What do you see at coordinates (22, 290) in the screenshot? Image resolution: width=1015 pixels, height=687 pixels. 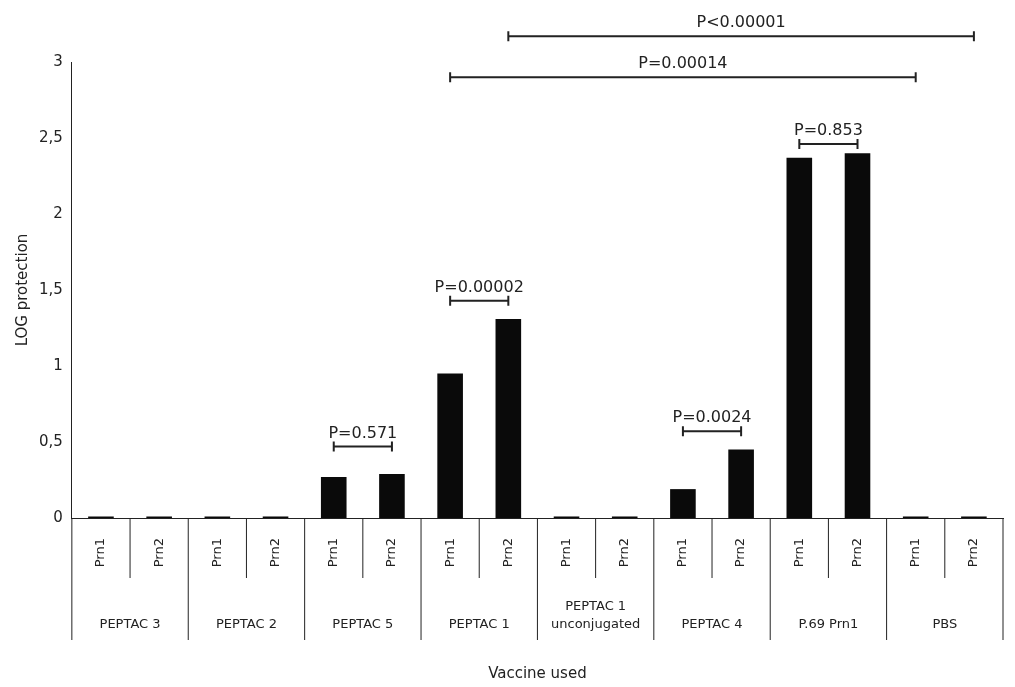 I see `y-axis-title: LOG protection` at bounding box center [22, 290].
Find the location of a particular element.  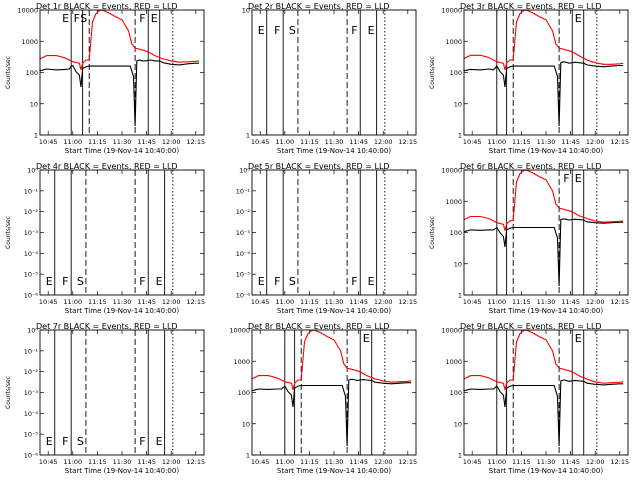

panel-title: Det 8r BLACK = Events, RED = LLD is located at coordinates (319, 326).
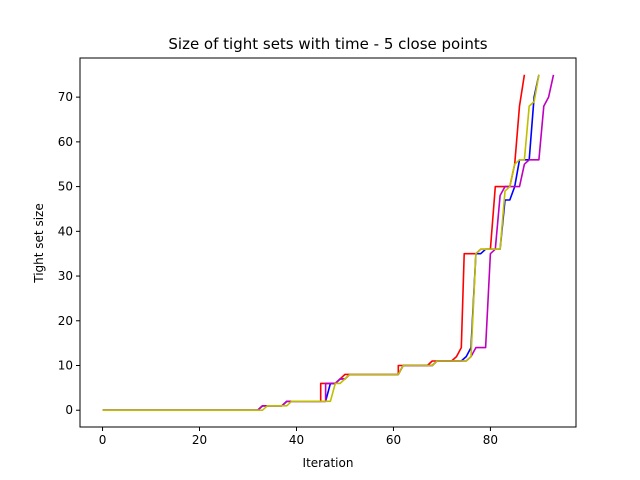 The height and width of the screenshot is (480, 640). Describe the element at coordinates (328, 463) in the screenshot. I see `x-axis-label: Iteration` at that location.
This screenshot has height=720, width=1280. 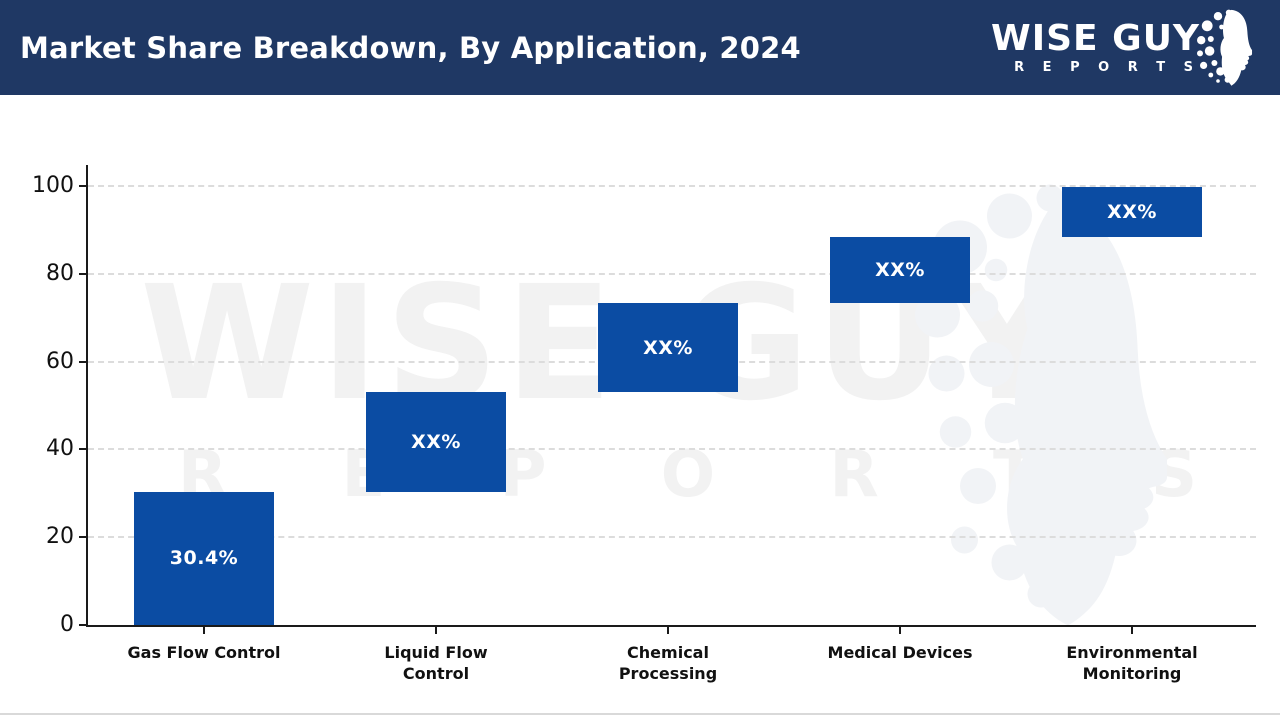 I want to click on x-category-label: Medical Devices, so click(x=900, y=652).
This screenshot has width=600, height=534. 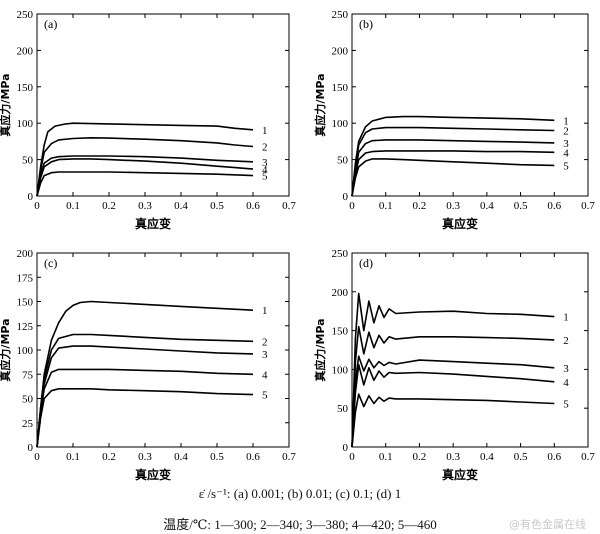 I want to click on y-tick-label: 175, so click(x=26, y=278).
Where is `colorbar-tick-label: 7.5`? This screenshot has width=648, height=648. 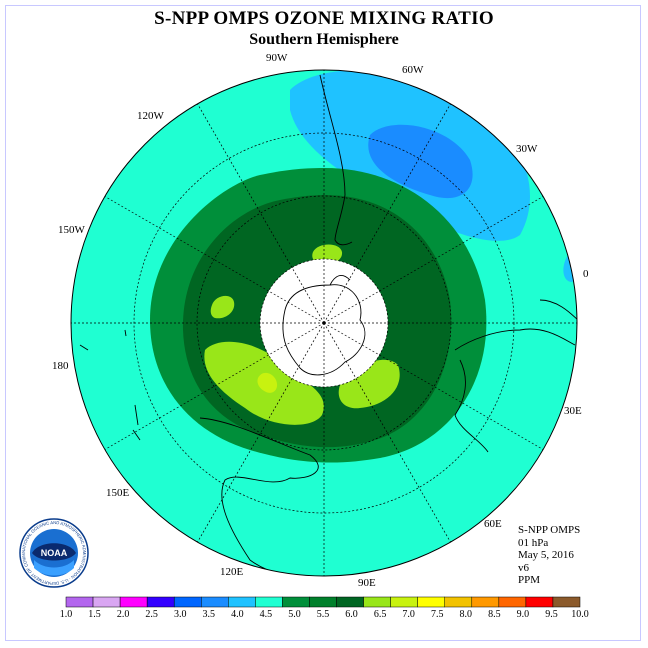
colorbar-tick-label: 7.5 is located at coordinates (437, 614).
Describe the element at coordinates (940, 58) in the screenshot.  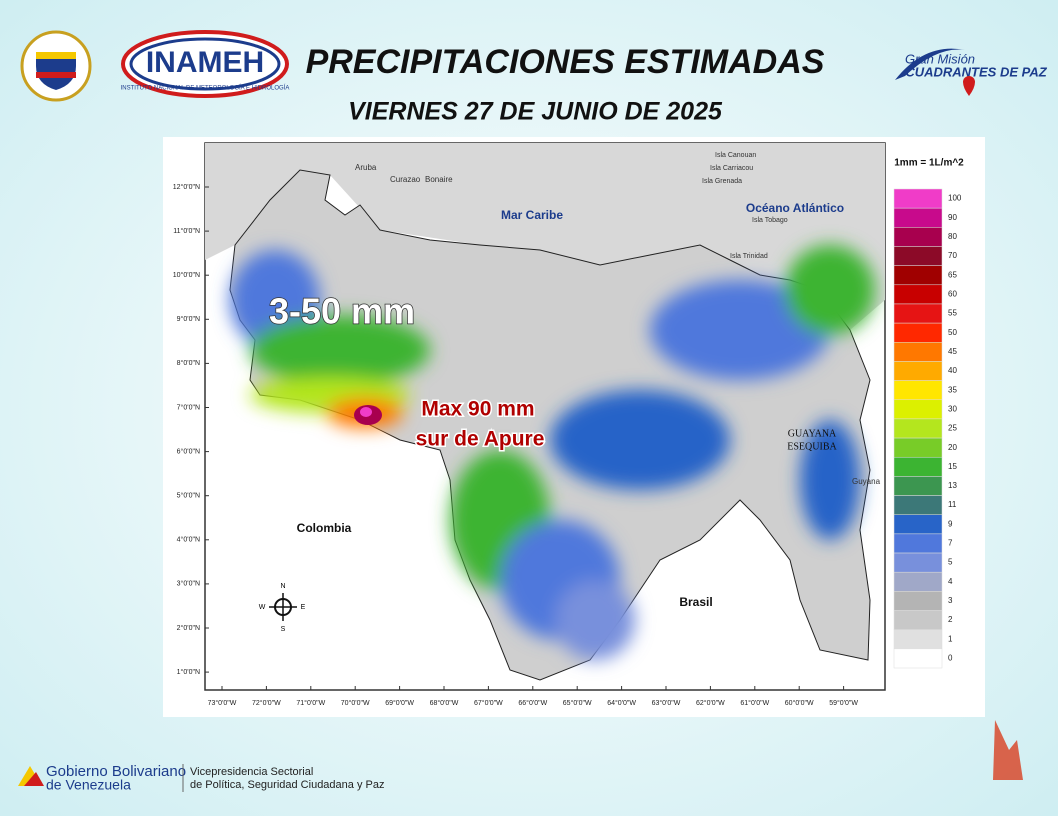
I see `cuadrantes-top: Gran Misión` at that location.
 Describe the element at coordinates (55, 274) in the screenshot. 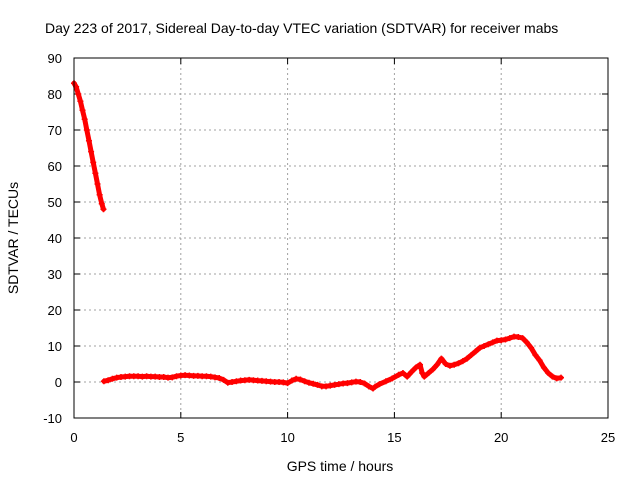

I see `y-tick-label: 30` at that location.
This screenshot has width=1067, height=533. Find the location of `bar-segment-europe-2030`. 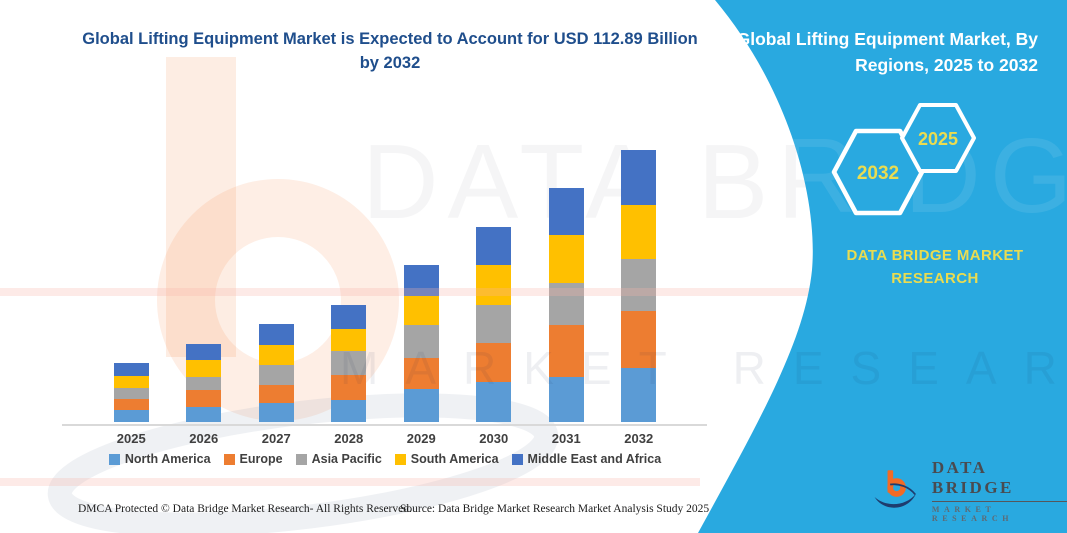

bar-segment-europe-2030 is located at coordinates (494, 362).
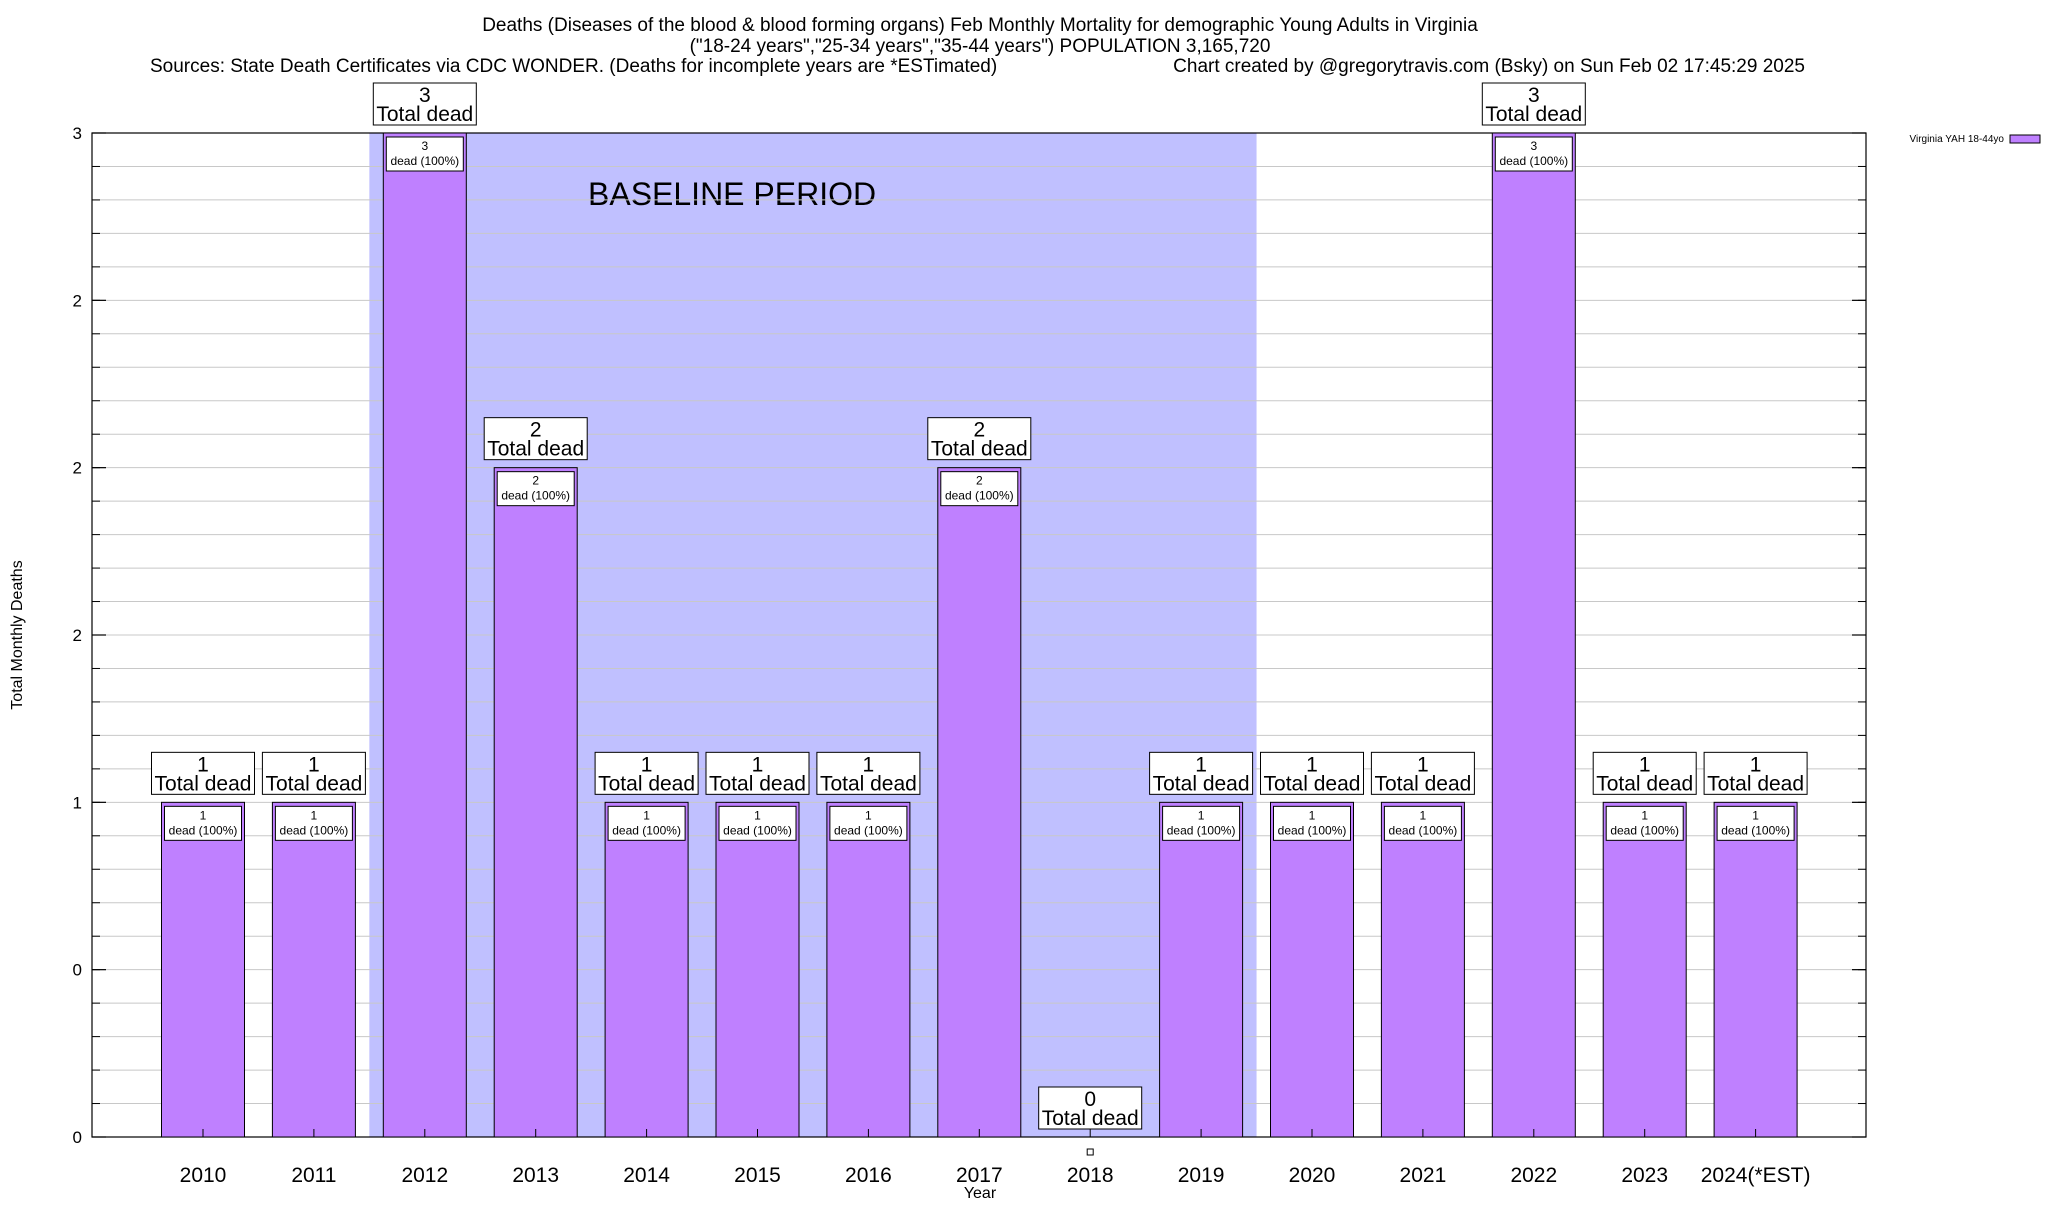 This screenshot has height=1205, width=2048. I want to click on total-label-count: 2, so click(536, 430).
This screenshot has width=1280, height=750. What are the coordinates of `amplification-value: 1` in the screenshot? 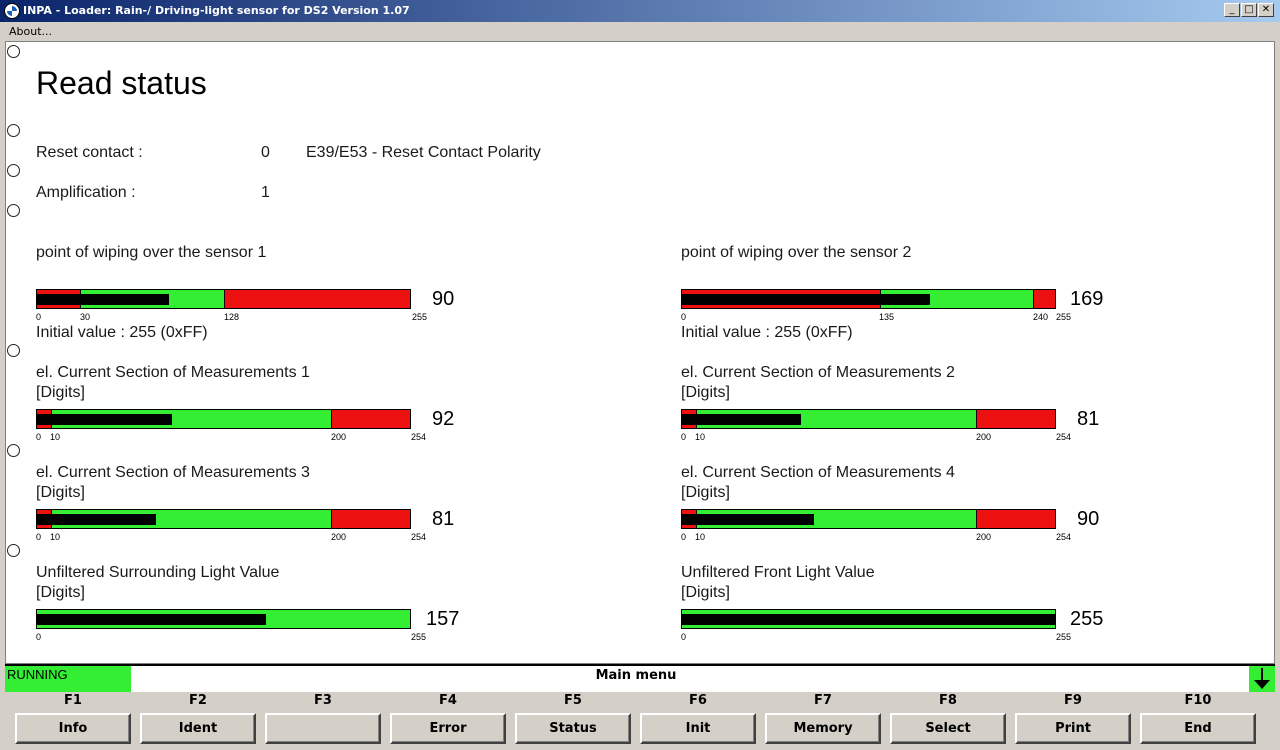 It's located at (266, 192).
^^^^
■ **TASK BRIEF**
Reproduce the entries starting at the line containing "This screenshot has width=1067, height=533." and ending at the line containing "This screenshot has height=1205, width=2048.", with "Find" swapped for "Identify" and nothing else changed. Leave the pictures out.

■ **EXERCISE RESPONSE**
This screenshot has width=1067, height=533. Identify the location of `bar-segment-europe-2030`. 

bar-segment-europe-2030 is located at coordinates (494, 362).
 This screenshot has height=1205, width=2048. I want to click on total-label-count: 2, so click(536, 430).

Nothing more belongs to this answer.